Birçok durumda homeostazı geri kazanamama, vücudun aktivitelerini etkileyebilir ve yeteneklerin ve hastalığın azalmasına neden olabilir. Homeostazinin korunması veya restore edilmesi gereken ve yaşlanmadan etkilenen tipik parametreler şunları içerir:

  • Vücut ısısı
  • Glikoz seviyeleri
  • Kan suyu dengesi

Bu parametrelerin arzu edilen bir aralıkta tutulduğu mekanizmalar, hormonların etkisini, hücrelerin aktivitelerini ve organizmanın parçası üzerindeki eylemleri içerir. Homeostatik düzenleme mümkün değilse ve bu parametrelerin değerleri gerekli sınırların dışında kalırsa, organizmanın ölümü meydana gelebilir.
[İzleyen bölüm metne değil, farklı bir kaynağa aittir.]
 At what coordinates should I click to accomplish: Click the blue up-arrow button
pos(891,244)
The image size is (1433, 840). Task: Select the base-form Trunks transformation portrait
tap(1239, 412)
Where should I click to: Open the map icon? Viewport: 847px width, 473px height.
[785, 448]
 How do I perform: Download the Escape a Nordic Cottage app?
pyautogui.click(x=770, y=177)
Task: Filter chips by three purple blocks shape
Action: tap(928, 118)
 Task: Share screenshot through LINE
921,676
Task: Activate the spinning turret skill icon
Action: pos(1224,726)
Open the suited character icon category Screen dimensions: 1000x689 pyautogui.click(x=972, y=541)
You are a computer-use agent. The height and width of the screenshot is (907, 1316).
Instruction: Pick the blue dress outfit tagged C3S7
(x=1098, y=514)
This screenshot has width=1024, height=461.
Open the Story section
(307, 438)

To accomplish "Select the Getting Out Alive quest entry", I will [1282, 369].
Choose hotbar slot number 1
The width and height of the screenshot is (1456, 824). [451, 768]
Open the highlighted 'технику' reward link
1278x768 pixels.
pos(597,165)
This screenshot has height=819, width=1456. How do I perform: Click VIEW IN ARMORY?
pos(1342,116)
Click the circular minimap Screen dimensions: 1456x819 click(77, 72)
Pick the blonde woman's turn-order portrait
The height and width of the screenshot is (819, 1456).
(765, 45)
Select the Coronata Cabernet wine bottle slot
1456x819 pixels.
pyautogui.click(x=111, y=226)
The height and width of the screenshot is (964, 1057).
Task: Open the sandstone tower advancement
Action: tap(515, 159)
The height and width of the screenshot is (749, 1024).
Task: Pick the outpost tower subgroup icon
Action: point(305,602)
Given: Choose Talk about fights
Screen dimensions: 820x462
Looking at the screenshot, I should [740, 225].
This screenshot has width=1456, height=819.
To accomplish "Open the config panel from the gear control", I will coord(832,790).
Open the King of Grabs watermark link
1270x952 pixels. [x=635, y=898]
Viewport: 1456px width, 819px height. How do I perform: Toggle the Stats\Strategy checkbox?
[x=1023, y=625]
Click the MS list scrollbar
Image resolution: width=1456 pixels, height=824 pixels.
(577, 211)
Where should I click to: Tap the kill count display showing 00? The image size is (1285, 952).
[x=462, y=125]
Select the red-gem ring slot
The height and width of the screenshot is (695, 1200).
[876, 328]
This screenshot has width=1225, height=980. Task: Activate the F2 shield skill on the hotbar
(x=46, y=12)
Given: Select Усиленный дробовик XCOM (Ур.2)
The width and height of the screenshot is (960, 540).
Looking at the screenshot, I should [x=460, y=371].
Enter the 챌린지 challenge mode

Yaşlanma, Vücudun Homeostatik Düzenlemeye Tepkisini Etkiler

Bir parametre çok yüksek veya çok düşük olduğunda, hormonlar değeri normal seviyesine getiren hücre reaksiyonlarını tetikler. Örneğin, çok yüksek bir sıcaklık cilt, dolaşım ve solunum sistemlerinde karşı önlemleri tetikler. Hipotalamus bezi, bu sistemlere hormonları göndererek vücudu soğutmaları için sinyal gönderir.

Sistemler harekete geçtiğinde, vücut ısısı tekrar düşme eğilimindedir. Homeostaz geri yüklenir.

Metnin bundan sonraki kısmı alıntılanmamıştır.